What to do: The entries below must be restated word for word.

(Dataset items)

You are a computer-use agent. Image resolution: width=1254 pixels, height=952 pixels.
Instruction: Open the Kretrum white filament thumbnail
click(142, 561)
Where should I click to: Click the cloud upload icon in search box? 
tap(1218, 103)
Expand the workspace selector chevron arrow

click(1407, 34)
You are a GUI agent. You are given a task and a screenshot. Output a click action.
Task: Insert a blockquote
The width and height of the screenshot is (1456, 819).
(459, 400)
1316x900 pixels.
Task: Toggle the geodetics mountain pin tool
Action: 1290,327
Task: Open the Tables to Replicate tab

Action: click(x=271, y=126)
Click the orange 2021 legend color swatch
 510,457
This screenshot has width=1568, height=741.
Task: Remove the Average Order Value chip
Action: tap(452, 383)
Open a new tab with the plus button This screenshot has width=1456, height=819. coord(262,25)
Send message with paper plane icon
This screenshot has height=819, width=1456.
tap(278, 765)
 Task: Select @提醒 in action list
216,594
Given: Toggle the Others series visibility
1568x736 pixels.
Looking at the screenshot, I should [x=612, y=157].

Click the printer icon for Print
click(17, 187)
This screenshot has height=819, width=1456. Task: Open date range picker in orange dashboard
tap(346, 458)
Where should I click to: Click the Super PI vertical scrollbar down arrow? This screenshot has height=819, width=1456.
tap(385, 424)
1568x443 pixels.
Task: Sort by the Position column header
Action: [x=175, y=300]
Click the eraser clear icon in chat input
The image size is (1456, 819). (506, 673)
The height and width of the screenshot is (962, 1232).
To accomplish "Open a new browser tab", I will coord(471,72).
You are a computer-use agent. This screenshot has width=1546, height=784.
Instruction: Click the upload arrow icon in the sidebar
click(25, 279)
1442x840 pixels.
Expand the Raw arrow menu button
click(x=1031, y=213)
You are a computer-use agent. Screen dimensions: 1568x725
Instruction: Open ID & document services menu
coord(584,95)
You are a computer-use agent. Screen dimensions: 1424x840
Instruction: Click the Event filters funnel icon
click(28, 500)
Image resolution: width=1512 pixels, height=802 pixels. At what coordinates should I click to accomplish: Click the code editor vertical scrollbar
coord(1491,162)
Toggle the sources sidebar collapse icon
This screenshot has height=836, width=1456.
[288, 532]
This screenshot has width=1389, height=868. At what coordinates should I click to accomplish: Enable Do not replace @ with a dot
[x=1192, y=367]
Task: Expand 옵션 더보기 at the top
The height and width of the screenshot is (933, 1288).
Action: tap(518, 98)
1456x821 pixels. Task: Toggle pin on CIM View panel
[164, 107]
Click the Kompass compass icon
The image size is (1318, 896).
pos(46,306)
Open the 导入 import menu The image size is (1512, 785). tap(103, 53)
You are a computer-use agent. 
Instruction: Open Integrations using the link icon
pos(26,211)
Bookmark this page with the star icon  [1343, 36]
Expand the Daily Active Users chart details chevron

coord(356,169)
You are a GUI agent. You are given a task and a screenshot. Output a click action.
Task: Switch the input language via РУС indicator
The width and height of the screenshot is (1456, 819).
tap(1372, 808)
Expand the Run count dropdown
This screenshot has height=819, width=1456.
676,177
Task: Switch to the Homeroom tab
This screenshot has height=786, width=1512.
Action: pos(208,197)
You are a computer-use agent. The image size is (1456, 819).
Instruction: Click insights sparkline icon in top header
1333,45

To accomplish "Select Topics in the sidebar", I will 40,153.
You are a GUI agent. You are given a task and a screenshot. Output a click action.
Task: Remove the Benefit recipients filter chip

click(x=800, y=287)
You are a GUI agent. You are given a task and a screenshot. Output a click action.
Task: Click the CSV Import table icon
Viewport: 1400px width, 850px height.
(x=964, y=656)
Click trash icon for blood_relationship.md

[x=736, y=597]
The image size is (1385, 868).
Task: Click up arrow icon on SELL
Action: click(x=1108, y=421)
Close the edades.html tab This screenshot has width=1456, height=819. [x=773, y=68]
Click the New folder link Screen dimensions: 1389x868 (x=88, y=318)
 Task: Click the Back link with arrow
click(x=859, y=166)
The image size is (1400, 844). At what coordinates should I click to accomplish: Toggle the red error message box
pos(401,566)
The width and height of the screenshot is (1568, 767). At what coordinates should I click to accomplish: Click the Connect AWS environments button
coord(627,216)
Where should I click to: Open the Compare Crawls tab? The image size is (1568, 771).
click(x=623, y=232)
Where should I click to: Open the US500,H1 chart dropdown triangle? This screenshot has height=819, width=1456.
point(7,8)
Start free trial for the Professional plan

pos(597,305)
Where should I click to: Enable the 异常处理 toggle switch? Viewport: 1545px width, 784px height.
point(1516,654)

Exercise solution:
You are a computer-use agent. Image resolution: width=1254 pixels, height=952 pixels.
Instruction: Open the Kretrum white filament thumbnail
click(142, 561)
Where should I click to: Click the cloud upload icon in search box? 
tap(1218, 103)
Expand the workspace selector chevron arrow

click(1407, 34)
You are a GUI agent. You are given a task and a screenshot. Output a click action.
Task: Insert a blockquote
The width and height of the screenshot is (1456, 819).
(459, 400)
1316x900 pixels.
Task: Toggle the geodetics mountain pin tool
Action: 1290,327
Task: Open the Tables to Replicate tab

Action: click(x=271, y=126)
Click the orange 2021 legend color swatch
 510,457
This screenshot has width=1568, height=741.
Task: Remove the Average Order Value chip
Action: tap(452, 383)
Open a new tab with the plus button This screenshot has width=1456, height=819. coord(262,25)
Send message with paper plane icon
This screenshot has height=819, width=1456.
tap(278, 765)
 Task: Select @提醒 in action list
216,594
Given: Toggle the Others series visibility
1568x736 pixels.
Looking at the screenshot, I should [x=612, y=157].

Click the printer icon for Print
click(17, 187)
This screenshot has height=819, width=1456. Task: Open date range picker in orange dashboard
tap(346, 458)
Where should I click to: Click the Super PI vertical scrollbar down arrow? This screenshot has height=819, width=1456.
tap(385, 424)
1568x443 pixels.
Task: Sort by the Position column header
Action: [x=175, y=300]
Click the eraser clear icon in chat input
The image size is (1456, 819). (506, 673)
The height and width of the screenshot is (962, 1232).
To accomplish "Open a new browser tab", I will coord(471,72).
You are a computer-use agent. This screenshot has width=1546, height=784.
Instruction: Click the upload arrow icon in the sidebar
click(25, 279)
1442x840 pixels.
Expand the Raw arrow menu button
click(x=1031, y=213)
You are a computer-use agent. Screen dimensions: 1568x725
Instruction: Open ID & document services menu
coord(584,95)
You are a computer-use agent. Screen dimensions: 1424x840
Instruction: Click the Event filters funnel icon
click(28, 500)
Image resolution: width=1512 pixels, height=802 pixels. At what coordinates should I click to accomplish: Click the code editor vertical scrollbar
coord(1491,162)
Toggle the sources sidebar collapse icon
This screenshot has height=836, width=1456.
[288, 532]
This screenshot has width=1389, height=868. At what coordinates should I click to accomplish: Enable Do not replace @ with a dot
[x=1192, y=367]
Task: Expand 옵션 더보기 at the top
The height and width of the screenshot is (933, 1288).
Action: tap(518, 98)
1456x821 pixels. Task: Toggle pin on CIM View panel
[164, 107]
Click the Kompass compass icon
The image size is (1318, 896).
pos(46,306)
Open the 导入 import menu The image size is (1512, 785). tap(103, 53)
You are a computer-use agent. 
Instruction: Open Integrations using the link icon
pos(26,211)
Bookmark this page with the star icon  [1343, 36]
Expand the Daily Active Users chart details chevron

coord(356,169)
You are a GUI agent. You are given a task and a screenshot. Output a click action.
Task: Switch the input language via РУС indicator
The width and height of the screenshot is (1456, 819).
tap(1372, 808)
Expand the Run count dropdown
This screenshot has height=819, width=1456.
676,177
Task: Switch to the Homeroom tab
This screenshot has height=786, width=1512.
Action: pos(208,197)
You are a computer-use agent. The image size is (1456, 819).
Instruction: Click insights sparkline icon in top header
1333,45

To accomplish "Select Topics in the sidebar", I will 40,153.
You are a GUI agent. You are given a task and a screenshot. Output a click action.
Task: Remove the Benefit recipients filter chip

click(x=800, y=287)
You are a GUI agent. You are given a task and a screenshot. Output a click action.
Task: Click the CSV Import table icon
Viewport: 1400px width, 850px height.
(x=964, y=656)
Click trash icon for blood_relationship.md

[x=736, y=597]
The image size is (1385, 868).
Task: Click up arrow icon on SELL
Action: click(x=1108, y=421)
Close the edades.html tab This screenshot has width=1456, height=819. [x=773, y=68]
Click the New folder link Screen dimensions: 1389x868 (x=88, y=318)
 Task: Click the Back link with arrow
click(x=859, y=166)
The image size is (1400, 844). At what coordinates should I click to accomplish: Toggle the red error message box
pos(401,566)
The width and height of the screenshot is (1568, 767). At what coordinates should I click to accomplish: Click the Connect AWS environments button
coord(627,216)
Where should I click to: Open the Compare Crawls tab? The image size is (1568, 771).
click(x=623, y=232)
Where should I click to: Open the US500,H1 chart dropdown triangle? This screenshot has height=819, width=1456.
point(7,8)
Start free trial for the Professional plan

pos(597,305)
Where should I click to: Enable the 异常处理 toggle switch? Viewport: 1545px width, 784px height.
point(1516,654)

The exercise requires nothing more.